PGS is especially recommended for women aged 35 and above, as studies have shown that the chance of a baby born with chromosomal abnormalities is significantly higher in older women.
A Higher Chance of IVF Success
Besides screening for chromosomal conditions, PGS can also increase your chances of carrying your IVF baby to term. A 2006 study found that that a test similar to PGS reduced the miscarriage rate among women aged 35 to 40 from 19% to 14%. For women over the age of 40, the miscarriage rate was reduced from 40% to 22%.
PGS can help to improve your well-being in your quest to conceive and give birth to a healthy child. Having more certainty about your pregnancy can mean less worry and emotional distress during the already physically and mentally demanding period of IVF conception. Furthermore, PGS can help you avoid the anguish of having to terminate your pregnancy mid-trimester because of a previously undetected chromosomal abnormality.
PGS in Singapore
In Singapore, PGS has only been recently approved; it is currently under a 3-year pilot at the National University Hospital (starting in 2017).

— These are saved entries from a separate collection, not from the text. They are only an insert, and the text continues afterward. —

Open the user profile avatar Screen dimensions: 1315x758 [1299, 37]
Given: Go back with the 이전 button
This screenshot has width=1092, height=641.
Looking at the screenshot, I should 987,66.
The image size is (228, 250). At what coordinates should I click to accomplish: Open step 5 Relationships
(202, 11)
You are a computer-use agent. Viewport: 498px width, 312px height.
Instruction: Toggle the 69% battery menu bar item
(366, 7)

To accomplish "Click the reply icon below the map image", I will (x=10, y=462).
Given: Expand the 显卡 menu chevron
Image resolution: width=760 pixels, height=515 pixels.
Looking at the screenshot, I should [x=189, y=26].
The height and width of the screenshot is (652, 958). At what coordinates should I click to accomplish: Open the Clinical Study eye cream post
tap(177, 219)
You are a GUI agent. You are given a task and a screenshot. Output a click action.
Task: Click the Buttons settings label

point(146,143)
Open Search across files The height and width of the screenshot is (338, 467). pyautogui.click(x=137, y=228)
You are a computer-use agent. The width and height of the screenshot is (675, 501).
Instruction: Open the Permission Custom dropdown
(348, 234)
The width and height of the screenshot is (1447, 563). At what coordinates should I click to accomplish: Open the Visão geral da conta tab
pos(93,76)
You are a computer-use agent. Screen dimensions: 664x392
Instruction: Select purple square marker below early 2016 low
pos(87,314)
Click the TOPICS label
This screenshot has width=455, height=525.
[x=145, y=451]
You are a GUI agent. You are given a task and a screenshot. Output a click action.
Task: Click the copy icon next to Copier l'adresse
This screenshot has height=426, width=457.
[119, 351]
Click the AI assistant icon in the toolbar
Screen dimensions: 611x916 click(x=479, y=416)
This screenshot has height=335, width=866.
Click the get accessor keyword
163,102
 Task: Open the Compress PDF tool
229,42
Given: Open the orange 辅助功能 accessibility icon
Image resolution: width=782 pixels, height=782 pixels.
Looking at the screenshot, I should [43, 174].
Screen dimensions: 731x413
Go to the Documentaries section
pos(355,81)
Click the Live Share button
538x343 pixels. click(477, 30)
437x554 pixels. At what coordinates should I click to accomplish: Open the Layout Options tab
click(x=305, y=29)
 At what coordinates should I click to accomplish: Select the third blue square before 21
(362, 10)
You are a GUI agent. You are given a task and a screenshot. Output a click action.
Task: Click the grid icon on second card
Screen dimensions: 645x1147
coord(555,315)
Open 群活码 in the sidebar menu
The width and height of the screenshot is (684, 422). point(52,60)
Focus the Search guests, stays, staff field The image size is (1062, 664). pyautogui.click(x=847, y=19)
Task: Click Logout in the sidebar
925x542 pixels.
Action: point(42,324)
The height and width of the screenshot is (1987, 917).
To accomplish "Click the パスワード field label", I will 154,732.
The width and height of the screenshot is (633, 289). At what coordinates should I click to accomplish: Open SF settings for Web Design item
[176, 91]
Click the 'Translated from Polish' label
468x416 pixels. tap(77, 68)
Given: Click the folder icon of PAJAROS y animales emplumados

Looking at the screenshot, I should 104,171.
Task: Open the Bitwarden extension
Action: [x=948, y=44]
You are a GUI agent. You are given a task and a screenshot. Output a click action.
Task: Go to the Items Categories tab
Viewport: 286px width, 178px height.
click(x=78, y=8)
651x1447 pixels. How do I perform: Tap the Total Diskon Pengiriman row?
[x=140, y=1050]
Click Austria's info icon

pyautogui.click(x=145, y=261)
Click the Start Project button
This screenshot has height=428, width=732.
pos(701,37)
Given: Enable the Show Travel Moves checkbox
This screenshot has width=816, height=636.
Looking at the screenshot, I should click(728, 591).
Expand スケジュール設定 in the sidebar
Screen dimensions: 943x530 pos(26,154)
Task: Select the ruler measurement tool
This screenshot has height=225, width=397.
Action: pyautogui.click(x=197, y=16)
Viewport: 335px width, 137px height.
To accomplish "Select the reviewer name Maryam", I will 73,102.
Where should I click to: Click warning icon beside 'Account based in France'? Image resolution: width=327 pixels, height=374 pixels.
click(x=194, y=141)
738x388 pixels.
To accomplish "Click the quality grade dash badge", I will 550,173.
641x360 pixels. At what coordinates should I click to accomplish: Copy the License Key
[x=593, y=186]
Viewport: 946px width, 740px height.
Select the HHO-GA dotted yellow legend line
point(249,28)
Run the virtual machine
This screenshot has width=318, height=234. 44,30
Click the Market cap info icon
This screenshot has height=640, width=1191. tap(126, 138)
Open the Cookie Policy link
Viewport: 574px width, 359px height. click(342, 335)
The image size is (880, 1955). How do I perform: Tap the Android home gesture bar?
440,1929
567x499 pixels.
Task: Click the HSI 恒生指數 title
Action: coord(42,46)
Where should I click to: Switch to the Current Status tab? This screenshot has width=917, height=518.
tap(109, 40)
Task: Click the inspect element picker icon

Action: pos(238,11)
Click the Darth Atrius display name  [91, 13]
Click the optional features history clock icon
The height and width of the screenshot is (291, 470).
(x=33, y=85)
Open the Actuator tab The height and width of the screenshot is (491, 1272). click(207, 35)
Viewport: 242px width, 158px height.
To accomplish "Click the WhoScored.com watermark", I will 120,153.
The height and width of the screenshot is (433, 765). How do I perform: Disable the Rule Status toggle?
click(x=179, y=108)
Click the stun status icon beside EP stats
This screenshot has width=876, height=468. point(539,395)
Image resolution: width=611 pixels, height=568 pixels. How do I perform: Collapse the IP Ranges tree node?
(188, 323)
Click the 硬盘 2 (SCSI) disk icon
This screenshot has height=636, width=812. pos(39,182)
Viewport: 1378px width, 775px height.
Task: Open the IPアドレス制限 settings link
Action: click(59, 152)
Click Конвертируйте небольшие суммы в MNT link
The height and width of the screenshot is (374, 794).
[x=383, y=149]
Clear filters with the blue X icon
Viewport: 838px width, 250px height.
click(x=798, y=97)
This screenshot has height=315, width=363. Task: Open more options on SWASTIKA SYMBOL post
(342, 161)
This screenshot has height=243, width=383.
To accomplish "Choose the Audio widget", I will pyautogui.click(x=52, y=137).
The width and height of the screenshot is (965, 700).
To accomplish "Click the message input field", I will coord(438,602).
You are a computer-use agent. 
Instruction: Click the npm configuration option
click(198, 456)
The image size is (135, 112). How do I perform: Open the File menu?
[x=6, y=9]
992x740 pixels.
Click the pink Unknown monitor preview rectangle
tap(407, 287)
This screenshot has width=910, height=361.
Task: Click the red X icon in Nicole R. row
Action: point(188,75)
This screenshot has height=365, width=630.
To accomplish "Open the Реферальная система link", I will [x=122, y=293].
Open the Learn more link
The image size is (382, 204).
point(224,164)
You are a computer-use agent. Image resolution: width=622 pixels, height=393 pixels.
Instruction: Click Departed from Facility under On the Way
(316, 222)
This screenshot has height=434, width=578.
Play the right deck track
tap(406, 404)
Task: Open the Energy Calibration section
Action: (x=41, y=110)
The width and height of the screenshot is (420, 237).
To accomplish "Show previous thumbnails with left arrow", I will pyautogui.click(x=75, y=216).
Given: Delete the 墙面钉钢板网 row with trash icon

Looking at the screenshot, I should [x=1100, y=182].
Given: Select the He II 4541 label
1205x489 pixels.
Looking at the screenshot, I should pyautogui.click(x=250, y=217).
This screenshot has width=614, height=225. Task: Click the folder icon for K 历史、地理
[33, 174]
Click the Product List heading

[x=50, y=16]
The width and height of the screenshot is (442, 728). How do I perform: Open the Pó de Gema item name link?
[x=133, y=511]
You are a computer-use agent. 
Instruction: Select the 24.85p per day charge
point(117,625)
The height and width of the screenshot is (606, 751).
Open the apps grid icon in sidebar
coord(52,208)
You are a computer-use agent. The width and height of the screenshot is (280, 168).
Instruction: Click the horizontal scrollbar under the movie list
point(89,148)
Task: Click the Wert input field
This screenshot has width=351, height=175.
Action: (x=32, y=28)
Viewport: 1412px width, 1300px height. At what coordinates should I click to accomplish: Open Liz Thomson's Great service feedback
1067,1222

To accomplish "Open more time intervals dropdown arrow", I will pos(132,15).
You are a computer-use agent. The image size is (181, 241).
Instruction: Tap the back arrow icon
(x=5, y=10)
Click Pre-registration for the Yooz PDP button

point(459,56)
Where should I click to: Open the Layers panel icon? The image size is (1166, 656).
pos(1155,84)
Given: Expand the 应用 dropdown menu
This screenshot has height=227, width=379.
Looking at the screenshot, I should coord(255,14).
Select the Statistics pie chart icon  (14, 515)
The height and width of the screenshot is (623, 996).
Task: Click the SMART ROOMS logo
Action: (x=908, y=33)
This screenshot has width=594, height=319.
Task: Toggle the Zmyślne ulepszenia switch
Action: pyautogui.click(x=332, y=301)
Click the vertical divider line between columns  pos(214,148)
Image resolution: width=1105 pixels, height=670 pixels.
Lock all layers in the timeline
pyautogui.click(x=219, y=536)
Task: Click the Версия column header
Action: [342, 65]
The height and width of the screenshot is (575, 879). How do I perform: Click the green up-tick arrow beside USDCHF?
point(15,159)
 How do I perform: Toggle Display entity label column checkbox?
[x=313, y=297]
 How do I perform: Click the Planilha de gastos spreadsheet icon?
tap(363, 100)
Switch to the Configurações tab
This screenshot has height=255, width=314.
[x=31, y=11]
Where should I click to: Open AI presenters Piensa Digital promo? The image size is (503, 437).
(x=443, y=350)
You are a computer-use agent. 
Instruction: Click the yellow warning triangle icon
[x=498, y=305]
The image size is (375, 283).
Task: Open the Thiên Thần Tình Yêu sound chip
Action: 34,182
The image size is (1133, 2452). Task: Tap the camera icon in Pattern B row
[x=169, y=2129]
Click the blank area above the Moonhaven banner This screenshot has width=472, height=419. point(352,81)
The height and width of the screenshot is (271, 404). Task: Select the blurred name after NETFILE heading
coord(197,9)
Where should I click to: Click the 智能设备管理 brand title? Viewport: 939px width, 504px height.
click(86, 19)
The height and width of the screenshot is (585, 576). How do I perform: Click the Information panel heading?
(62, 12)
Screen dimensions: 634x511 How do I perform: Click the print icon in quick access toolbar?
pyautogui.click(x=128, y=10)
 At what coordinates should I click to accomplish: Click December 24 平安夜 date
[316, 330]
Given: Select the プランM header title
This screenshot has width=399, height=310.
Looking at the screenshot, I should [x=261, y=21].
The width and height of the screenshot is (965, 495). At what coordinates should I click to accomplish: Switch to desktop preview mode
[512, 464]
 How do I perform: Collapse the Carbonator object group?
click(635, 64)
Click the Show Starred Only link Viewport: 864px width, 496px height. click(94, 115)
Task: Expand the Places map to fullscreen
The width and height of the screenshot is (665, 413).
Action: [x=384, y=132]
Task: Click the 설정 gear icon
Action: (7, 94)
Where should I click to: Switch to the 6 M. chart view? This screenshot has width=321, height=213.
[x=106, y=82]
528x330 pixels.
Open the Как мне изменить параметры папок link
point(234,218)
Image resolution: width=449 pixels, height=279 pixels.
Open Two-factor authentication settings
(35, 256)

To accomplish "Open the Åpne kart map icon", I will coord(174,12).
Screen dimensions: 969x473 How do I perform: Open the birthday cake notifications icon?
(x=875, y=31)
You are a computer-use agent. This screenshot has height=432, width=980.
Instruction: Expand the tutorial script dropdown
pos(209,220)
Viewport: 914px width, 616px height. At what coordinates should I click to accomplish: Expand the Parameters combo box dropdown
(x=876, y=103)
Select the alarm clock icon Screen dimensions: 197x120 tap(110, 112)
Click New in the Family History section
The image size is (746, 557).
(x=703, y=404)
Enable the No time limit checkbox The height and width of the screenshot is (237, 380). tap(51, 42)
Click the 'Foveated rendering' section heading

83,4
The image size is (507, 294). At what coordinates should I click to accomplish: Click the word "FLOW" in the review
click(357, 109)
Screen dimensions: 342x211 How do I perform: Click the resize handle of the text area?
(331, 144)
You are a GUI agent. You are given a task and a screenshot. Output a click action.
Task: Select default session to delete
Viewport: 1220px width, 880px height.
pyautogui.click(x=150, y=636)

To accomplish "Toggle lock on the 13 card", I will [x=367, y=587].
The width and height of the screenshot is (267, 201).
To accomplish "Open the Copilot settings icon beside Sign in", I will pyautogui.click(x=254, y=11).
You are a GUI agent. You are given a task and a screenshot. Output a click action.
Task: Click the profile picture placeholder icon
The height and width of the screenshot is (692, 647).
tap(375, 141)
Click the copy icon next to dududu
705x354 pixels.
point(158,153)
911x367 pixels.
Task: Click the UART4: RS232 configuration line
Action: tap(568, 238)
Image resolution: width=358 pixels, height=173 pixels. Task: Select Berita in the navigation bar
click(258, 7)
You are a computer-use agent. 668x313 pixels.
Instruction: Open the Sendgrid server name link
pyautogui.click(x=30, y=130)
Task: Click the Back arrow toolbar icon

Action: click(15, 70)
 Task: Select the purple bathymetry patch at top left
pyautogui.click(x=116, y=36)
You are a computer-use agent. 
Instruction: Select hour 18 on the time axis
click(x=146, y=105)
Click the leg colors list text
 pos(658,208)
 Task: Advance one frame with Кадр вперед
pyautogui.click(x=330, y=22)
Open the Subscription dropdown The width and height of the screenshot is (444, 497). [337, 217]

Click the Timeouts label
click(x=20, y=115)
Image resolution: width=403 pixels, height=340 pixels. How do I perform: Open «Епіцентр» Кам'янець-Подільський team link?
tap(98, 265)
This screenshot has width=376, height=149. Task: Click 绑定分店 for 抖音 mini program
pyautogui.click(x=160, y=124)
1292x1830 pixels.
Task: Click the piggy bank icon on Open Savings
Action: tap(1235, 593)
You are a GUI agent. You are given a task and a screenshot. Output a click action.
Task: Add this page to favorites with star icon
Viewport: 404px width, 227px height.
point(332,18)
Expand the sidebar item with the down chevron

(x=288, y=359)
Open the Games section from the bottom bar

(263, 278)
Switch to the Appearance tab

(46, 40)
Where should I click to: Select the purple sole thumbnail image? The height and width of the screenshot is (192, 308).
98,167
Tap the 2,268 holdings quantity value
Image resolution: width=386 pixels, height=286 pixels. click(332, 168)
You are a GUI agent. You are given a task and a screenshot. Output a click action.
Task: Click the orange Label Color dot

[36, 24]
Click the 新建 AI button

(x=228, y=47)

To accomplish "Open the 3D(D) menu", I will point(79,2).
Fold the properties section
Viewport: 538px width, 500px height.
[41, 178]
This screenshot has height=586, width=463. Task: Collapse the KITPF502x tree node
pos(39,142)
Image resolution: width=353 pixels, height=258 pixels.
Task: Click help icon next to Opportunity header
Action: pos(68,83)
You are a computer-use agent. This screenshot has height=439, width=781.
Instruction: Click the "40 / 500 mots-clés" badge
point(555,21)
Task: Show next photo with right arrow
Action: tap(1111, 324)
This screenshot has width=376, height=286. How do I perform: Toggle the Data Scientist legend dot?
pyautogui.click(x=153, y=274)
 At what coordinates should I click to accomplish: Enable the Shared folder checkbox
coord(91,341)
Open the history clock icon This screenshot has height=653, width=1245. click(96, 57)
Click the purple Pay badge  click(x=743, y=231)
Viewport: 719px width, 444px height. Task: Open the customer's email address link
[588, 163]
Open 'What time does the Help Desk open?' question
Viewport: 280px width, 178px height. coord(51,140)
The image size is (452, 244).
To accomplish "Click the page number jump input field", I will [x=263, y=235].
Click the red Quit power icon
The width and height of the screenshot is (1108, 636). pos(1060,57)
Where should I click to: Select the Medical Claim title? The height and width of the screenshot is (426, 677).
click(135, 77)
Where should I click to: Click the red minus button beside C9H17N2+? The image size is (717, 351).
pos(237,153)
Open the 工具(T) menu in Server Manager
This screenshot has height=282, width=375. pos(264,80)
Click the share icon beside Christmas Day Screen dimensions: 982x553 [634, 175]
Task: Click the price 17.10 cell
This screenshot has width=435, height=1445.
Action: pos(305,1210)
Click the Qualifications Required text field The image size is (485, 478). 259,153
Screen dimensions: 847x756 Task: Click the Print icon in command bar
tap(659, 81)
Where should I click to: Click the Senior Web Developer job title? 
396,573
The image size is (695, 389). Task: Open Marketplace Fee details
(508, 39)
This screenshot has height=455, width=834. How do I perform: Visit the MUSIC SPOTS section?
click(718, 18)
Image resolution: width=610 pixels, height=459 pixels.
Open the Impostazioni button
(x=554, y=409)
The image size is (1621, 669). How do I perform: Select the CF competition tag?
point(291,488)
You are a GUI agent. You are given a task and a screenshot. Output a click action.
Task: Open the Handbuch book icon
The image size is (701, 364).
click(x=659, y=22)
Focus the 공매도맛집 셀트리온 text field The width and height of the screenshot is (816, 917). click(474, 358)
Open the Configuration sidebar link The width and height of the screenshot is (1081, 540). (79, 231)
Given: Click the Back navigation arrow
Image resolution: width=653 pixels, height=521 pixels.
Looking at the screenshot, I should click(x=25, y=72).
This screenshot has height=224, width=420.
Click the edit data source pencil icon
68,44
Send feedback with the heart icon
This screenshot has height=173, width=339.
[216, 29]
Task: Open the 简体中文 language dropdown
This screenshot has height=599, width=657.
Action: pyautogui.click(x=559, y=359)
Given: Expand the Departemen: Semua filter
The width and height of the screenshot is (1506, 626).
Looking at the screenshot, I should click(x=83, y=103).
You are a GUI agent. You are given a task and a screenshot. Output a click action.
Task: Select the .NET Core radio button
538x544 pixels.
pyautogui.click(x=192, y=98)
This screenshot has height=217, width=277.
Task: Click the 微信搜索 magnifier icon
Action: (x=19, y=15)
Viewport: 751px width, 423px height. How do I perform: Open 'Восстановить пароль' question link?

However, not every woman who plans to conceive via IVF can screen her embryos. Under the pilot programme, you would have to fulfil at least one of the following clinical criteria to be eligible for PGS:
- Be aged 35 years old and above, regardless of prognosis
- Have undergone two or more recurrent implantation failures, regardless of age
- Have suffered two or more recurrent pregnancy losses, regardless of age
If you are eligible for PGS, it might be wise to incorporate it into your IVF procedure given that doing so may increase your chances of a successful pregnancy. If you’ve had difficulty in conceiving or carrying a baby to term, PGS may be your best opportunity to become mother to a child of your own.